Rewterz Informative Update – Microsoft Security Updates for Exchange Server Vulnerabilities

Severity

High

Overview

The latest Microsoft security updates address the vulnerabilities in:

• Exchange Server 2013
• Exchange Server 2016
• Exchange Server 2019

The Critical remote code execution vulnerabilities were discovered by the NSA (U.S. National Security Agency) and are fixed in the latest Microsoft Exchange update. The CVEs are:

• CVE-2021-28480 – Microsoft Exchange Server Remote Code Execution Vulnerability
• CVE-2021-28481 – Microsoft Exchange Server Remote Code Execution Vulnerability
• CVE-2021-28482 – Microsoft Exchange Server Remote Code Execution Vulnerability
• CVE-2021-28483 – Microsoft Exchange Server Remote Code Execution Vulnerability

While there are no active exploits in the wild, it is highly recommended that the customers install these updates ASAP to secure their work environments. The U.S. CISA (Cybersecurity and Infrastructure Security Agency) states, “these vulnerabilities pose an unacceptable risk to the Federal enterprise and require an immediate and emergency action,” and hints at the underlying flaws of the previous updates.
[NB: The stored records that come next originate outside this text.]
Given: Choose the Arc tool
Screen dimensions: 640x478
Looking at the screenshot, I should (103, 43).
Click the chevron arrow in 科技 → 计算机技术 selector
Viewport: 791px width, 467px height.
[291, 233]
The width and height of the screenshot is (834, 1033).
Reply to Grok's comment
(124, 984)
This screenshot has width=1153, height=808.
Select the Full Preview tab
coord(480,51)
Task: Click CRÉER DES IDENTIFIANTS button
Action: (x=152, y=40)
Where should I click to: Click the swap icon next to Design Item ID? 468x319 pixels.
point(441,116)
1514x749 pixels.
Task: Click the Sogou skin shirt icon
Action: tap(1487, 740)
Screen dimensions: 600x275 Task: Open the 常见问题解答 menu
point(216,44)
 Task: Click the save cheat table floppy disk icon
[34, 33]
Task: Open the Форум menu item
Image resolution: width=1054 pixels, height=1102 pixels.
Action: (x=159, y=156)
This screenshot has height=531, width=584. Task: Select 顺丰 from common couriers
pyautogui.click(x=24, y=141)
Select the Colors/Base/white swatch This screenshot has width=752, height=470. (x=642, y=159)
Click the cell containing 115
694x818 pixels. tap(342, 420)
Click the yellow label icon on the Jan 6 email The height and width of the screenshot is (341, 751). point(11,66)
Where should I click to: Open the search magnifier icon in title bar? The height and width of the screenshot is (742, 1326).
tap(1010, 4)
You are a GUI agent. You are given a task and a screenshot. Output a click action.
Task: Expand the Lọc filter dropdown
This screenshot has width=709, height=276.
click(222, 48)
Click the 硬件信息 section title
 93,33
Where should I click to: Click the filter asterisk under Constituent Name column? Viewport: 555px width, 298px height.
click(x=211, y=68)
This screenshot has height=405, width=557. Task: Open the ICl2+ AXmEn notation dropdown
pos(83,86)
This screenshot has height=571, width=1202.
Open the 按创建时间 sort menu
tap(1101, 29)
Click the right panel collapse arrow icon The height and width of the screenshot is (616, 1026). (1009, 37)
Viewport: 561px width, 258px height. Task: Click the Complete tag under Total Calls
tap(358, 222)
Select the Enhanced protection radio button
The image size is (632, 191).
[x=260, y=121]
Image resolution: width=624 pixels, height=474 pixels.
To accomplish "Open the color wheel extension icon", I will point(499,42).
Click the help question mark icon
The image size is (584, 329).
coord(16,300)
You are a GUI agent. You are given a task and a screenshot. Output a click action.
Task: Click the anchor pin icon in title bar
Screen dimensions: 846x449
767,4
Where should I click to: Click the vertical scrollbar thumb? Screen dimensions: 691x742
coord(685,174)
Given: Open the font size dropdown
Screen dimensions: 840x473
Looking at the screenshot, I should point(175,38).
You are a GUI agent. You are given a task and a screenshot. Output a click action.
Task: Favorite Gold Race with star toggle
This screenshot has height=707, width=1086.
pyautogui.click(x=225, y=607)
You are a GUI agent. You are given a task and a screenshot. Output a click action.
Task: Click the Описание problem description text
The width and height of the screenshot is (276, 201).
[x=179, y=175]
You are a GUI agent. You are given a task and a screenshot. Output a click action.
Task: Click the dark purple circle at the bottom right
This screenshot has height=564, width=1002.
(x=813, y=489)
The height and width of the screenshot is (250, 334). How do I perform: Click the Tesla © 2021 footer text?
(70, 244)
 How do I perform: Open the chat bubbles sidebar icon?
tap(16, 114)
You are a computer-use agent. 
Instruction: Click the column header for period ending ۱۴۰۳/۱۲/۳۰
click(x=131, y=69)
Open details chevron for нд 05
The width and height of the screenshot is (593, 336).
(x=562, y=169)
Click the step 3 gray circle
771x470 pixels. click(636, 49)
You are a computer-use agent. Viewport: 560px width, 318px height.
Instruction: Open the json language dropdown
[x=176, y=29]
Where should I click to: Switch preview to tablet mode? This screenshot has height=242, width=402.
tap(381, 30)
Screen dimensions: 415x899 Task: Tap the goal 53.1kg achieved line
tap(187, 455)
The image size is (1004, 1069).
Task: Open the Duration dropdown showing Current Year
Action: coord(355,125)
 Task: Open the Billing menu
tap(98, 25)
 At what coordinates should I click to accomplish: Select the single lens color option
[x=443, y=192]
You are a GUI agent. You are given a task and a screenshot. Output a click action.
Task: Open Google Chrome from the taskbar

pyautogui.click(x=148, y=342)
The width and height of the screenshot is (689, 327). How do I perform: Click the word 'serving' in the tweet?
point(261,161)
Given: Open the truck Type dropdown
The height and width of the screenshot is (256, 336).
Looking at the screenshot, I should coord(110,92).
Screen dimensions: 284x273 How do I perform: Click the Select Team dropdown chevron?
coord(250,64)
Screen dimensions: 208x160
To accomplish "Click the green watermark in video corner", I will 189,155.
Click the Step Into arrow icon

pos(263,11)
Find step by step guides to installing the updates here: https://exupdatestepbystep.azurewebsites.net/ 

The most severe of the four vulnerabilities has a 9.8/10 CSS (critical severity score), and therefore, prompt action is required from the customers.  

Use the Exchange Server Health Checker script to detect any configuration issues that might affect the performance. It also shows if any Exchange servers are behind the CUs and SUs (cumulative or security updates)

Last month’s widespread exchange hacks and new findings show that attackers are leveraging the ProxyLogon exploit to deploy malicious cryptominers onto the Exchange servers. The payload is also being hosted on compromised Exchange servers.

Impact

Remote code execution

Remediation

Install the latest patches available.